• [GIVEN PROBLEM] Rewrite the entries starting with the line that contains "Viewport: 1642px width, 793px" and going on through the line that contains "click(577, 217)", requests included, with 144 added to every number in the answer coordinates.

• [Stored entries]

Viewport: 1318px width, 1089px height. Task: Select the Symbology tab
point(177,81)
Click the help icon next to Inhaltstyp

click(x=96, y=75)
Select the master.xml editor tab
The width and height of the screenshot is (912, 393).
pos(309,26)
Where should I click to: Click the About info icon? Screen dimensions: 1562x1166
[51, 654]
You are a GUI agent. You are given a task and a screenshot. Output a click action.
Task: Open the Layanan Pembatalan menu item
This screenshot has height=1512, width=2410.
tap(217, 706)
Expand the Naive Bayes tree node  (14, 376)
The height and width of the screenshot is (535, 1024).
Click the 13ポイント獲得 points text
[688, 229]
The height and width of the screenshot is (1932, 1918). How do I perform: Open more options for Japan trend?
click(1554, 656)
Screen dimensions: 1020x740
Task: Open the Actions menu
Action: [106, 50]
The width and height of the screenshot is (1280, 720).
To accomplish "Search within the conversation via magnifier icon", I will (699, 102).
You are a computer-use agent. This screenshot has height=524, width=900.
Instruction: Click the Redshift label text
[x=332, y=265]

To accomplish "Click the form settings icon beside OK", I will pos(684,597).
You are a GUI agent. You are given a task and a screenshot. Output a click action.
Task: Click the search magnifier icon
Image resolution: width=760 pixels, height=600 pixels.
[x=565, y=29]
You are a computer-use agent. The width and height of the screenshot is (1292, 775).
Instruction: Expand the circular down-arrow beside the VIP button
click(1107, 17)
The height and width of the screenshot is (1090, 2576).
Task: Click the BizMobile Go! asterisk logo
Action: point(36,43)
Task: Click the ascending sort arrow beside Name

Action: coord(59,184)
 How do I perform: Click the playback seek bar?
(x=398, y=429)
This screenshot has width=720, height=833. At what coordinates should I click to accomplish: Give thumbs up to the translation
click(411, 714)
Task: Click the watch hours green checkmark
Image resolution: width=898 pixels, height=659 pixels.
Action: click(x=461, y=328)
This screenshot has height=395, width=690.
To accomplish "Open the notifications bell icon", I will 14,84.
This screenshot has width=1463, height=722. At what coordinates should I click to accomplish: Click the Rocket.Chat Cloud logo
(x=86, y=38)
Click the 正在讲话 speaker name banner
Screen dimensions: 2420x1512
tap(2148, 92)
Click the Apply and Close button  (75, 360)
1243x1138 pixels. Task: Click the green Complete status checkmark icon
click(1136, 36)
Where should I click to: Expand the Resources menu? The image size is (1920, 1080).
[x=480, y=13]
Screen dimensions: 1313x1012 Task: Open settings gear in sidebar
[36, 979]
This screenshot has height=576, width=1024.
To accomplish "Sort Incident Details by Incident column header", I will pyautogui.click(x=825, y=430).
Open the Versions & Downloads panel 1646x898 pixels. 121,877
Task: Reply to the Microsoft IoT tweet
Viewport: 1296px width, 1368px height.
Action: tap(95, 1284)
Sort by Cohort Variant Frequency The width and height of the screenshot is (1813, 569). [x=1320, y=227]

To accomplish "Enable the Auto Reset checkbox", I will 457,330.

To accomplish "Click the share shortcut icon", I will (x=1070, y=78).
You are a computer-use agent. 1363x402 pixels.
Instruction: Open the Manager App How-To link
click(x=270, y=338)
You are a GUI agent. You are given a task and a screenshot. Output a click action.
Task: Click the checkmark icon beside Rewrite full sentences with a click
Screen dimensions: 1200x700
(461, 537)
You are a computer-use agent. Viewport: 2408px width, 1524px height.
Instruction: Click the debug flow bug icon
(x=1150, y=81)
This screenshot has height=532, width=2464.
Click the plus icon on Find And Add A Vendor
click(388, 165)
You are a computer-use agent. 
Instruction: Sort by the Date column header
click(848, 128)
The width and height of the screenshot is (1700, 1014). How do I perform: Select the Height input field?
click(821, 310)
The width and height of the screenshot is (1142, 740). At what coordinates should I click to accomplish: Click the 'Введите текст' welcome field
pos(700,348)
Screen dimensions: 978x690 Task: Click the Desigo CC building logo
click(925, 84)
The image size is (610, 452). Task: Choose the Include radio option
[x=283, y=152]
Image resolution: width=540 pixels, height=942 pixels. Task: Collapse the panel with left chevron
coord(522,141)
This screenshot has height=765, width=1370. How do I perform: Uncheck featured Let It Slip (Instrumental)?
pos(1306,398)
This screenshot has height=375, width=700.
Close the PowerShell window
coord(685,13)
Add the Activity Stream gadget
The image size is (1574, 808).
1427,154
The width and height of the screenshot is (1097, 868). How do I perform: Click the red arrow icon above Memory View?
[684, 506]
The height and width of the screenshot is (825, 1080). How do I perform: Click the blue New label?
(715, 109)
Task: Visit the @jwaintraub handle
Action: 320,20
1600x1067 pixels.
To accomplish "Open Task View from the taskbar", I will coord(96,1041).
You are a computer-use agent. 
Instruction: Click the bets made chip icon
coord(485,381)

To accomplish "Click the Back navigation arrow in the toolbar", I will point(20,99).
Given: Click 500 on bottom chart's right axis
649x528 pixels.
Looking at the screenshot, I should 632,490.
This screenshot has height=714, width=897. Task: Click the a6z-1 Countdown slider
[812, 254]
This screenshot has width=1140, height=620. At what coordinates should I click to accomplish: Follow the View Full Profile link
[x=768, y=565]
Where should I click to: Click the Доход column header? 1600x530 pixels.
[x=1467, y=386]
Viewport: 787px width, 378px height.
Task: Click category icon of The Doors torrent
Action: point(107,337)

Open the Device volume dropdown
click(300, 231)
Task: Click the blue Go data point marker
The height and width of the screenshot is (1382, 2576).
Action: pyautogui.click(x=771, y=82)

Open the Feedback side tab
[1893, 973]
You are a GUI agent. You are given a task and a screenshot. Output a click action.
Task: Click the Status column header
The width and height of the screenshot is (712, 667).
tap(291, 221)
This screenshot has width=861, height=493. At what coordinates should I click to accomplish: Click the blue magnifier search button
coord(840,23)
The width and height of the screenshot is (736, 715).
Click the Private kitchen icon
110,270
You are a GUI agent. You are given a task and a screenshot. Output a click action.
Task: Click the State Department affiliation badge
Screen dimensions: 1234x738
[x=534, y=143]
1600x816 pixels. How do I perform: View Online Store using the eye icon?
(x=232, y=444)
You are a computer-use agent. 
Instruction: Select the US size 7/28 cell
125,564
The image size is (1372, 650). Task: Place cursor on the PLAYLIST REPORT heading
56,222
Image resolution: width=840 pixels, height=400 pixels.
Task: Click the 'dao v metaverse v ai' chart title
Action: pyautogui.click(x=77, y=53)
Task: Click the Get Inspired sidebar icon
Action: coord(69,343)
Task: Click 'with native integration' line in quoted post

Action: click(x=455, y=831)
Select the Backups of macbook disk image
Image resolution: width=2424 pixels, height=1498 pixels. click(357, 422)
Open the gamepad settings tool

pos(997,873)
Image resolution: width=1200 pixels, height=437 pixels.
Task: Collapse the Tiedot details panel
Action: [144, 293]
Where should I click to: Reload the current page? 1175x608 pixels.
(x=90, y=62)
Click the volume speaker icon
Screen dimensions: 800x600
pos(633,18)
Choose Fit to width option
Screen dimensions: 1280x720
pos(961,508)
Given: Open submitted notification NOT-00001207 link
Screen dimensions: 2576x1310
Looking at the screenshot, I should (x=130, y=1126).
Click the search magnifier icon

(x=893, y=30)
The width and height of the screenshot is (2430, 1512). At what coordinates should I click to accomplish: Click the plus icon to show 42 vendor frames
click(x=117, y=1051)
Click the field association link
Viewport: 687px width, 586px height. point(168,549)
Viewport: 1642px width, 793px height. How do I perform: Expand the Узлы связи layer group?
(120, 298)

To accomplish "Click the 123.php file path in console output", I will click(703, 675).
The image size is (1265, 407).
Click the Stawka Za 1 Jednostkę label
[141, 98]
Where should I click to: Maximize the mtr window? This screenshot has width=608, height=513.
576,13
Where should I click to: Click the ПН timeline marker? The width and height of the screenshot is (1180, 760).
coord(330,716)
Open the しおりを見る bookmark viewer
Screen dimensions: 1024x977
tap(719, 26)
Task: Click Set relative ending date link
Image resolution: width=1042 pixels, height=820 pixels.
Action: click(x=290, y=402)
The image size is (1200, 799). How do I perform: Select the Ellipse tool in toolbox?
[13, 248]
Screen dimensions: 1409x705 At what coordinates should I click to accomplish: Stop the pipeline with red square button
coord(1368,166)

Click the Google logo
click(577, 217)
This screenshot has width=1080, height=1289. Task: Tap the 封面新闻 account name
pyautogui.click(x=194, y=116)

• [RESPONSE TO THE TASK]
Viewport: 1642px width, 793px height. How do I perform: Expand the Узлы связи layer group?
(264, 442)

To accomplish "Click the 123.php file path in console output", I will click(847, 819).
The image size is (1265, 407).
Click the Stawka Za 1 Jednostkę label
[285, 242]
Where should I click to: Maximize the mtr window? This screenshot has width=608, height=513.
720,157
Where should I click to: Click the ПН timeline marker? The width and height of the screenshot is (1180, 760).
coord(474,860)
Open the しおりを見る bookmark viewer
Screen dimensions: 1024x977
tap(863, 170)
Task: Click Set relative ending date link
Image resolution: width=1042 pixels, height=820 pixels.
Action: click(x=434, y=546)
The image size is (1200, 799). How do I perform: Select the Ellipse tool in toolbox?
[157, 392]
Screen dimensions: 1409x705 At what coordinates should I click to accomplish: Stop the pipeline with red square button
coord(1512,310)

Click the Google logo
click(721, 361)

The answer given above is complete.